EXTRAIT SOURCE:

Texte intégral
THOMAS SOTTO
Elle est au coeur de l'actualité, Jean-Pierre ELKABBACH vous recevez ce matin Myriam EL KHOMRI la ministre du Travail pour l'Interview politique d'Europe 1, madame, monsieur, c'est à vous.
JEAN-PIERRE ELKABBACH
On a entendu Manuel VALLS dire la réforme prend un nouveau départ, bienvenue Myriam EL KHOMRI, bonjour
MYRIAM EL KHOMRI
Bonjour.
JEAN-PIERRE ELKABBACH
Ça veut dire que le gouvernement a donc raté le premier départ, qu'est-ce qui garantit que ce départ-là va être réussi ?

EXERCICES:
• a. Recopiez un passage de l'interview avec Myriam El Khomri, en partant des mots « Texte intégral » et en vous arrêtant après « être réussi ? ».
• b. D'après l'interview avec Myriam El Khomri, quel poste occupe-t-elle au gouvernement ?
• c. Prolongez l'interview avec Myriam El Khomri en écrivant la suite de l'échange après la dernière phrase.

Items du jeu de données
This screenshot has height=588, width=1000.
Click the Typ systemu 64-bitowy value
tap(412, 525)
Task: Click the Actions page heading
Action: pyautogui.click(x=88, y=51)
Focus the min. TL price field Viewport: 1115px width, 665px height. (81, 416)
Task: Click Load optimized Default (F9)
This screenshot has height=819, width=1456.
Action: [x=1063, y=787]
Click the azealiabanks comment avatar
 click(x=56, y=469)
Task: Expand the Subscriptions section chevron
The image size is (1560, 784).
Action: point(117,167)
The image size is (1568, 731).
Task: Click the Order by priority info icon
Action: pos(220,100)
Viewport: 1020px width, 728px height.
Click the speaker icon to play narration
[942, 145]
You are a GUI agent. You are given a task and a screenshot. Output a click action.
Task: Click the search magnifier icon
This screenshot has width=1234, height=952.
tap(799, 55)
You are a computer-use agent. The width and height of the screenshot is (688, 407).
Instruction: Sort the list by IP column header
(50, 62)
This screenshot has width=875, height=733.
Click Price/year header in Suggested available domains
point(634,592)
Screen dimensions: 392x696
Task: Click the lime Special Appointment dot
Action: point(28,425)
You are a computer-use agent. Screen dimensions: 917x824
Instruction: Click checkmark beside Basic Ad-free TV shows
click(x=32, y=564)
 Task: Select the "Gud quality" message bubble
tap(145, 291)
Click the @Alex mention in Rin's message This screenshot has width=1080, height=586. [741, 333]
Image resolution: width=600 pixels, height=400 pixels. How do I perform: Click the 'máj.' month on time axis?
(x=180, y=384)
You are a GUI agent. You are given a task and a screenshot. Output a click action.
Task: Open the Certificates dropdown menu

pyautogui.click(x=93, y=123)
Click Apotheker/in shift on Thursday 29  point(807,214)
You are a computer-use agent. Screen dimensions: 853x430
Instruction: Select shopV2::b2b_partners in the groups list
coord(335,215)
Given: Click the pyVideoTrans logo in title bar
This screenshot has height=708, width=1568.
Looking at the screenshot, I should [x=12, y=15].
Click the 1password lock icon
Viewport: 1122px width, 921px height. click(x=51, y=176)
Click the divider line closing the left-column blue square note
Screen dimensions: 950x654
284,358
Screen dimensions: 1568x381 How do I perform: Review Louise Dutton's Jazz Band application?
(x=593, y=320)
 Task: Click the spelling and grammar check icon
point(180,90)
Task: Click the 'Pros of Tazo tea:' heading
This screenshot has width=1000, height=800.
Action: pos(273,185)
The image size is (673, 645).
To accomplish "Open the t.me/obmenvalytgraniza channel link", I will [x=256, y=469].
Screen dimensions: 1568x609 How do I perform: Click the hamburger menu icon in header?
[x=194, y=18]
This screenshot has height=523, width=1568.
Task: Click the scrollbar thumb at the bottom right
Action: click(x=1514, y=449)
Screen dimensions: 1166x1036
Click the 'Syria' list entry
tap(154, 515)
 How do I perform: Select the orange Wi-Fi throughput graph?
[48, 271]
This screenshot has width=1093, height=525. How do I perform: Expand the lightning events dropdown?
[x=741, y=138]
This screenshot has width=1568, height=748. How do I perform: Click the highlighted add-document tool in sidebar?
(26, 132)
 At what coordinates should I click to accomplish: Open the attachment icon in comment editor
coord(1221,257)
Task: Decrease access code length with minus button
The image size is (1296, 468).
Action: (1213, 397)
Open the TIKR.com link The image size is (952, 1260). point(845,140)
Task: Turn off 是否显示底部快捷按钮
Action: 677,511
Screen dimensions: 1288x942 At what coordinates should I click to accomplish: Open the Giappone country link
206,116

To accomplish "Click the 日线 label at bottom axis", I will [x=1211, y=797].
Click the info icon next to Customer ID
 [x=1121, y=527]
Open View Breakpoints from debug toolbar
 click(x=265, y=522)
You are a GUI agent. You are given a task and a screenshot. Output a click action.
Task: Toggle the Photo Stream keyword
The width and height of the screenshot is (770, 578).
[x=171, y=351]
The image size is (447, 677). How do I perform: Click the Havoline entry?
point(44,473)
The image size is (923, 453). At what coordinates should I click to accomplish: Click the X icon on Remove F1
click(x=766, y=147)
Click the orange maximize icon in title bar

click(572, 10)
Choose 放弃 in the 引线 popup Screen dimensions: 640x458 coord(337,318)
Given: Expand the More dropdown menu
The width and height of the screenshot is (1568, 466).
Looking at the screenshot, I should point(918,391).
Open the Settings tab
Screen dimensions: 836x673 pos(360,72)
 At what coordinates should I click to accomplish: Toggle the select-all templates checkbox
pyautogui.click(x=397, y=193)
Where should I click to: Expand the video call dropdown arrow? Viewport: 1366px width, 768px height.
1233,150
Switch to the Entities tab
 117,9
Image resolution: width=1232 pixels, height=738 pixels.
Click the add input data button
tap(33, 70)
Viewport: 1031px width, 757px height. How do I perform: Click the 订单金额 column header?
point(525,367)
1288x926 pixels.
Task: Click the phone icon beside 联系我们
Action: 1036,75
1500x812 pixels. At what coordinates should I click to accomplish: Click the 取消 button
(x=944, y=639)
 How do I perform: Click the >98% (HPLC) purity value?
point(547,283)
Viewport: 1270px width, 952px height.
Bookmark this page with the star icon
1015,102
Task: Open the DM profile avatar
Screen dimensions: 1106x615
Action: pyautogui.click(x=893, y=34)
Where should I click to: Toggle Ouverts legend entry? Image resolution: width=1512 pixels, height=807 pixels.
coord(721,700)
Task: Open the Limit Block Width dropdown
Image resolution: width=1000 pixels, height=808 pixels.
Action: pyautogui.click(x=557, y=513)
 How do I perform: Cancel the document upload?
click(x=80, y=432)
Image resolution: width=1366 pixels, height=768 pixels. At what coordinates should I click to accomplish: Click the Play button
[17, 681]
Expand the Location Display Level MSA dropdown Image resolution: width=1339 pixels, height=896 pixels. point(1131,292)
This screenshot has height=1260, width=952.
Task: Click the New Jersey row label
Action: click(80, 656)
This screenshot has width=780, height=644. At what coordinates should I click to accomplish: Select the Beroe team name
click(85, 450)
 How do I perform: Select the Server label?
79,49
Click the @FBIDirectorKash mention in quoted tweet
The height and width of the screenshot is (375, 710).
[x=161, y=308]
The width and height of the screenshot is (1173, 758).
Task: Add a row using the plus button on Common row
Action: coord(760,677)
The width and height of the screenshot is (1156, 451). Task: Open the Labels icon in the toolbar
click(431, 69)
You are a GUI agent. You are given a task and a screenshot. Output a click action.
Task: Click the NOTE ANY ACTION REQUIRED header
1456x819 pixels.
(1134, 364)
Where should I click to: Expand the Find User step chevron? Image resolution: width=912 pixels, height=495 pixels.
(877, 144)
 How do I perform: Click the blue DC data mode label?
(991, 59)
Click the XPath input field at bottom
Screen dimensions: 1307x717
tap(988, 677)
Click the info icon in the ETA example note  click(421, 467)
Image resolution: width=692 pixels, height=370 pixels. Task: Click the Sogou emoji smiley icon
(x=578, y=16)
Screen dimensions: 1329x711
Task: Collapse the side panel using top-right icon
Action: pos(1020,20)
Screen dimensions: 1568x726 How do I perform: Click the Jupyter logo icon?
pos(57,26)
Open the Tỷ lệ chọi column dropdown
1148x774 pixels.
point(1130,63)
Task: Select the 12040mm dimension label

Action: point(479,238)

CORRIGÉS:
• a.
Texte intégral
THOMAS SOTTO
Elle est au coeur de l'actualité, Jean-Pierre ELKABBACH vous recevez ce matin Myriam EL KHOMRI la ministre du Travail pour l'Interview politique d'Europe 1, madame, monsieur, c'est à vous.
JEAN-PIERRE ELKABBACH
On a entendu Manuel VALLS dire la réforme prend un nouveau départ, bienvenue Myriam EL KHOMRI, bonjour
MYRIAM EL KHOMRI
Bonjour.
JEAN-PIERRE ELKABBACH
Ça veut dire que le gouvernement a donc raté le premier départ, qu'est-ce qui garantit que ce départ-là va être réussi ?

• b. Elle est ministre du Travail.

• c.
MYRIAM EL KHOMRI
Ecoutez c'est un projet de loi qui est fait pour faire avancer notre pays, il y a un état d'urgence économique et social, aujourd'hui il faut prendre en considération la situation de notre pays, on crée moins d'emplois que nos voisins européens, 9 embauches sur 10 se font en CDD et nous avons un chômage qui est important. Donc, il faut
JEAN-PIERRE ELKABBACH
Mais tout le monde est convaincu que cette loi ne permettra pas de créer des emplois - on a entendu tout à l'heure François ASSELIN de la CGPME et il n'est pas le seul, la loi ne fera pas baisser le chômage ?
MYRIAM EL KHOMRI
L'objectif de cette loi c'est d'encourager les embauches en CDI, parce qu'aujourd'hui une partie de la population - les personnes les moins qualifiées, les jeunes, les femmes - accèdent à l'emploi à travers des CDD et dans une forme d'hyper-précarité où ils collectionnent ces CDD. L'objectif en donnant plus de souplesse aux entreprises, par la négociation, l'objectif en levant les incertitudes liées à la rupture du contrat de travail et également en apportant des droits nouveaux aux salariés vise justement à permettre des nouvelles formes de régulation dont notre pays a besoin.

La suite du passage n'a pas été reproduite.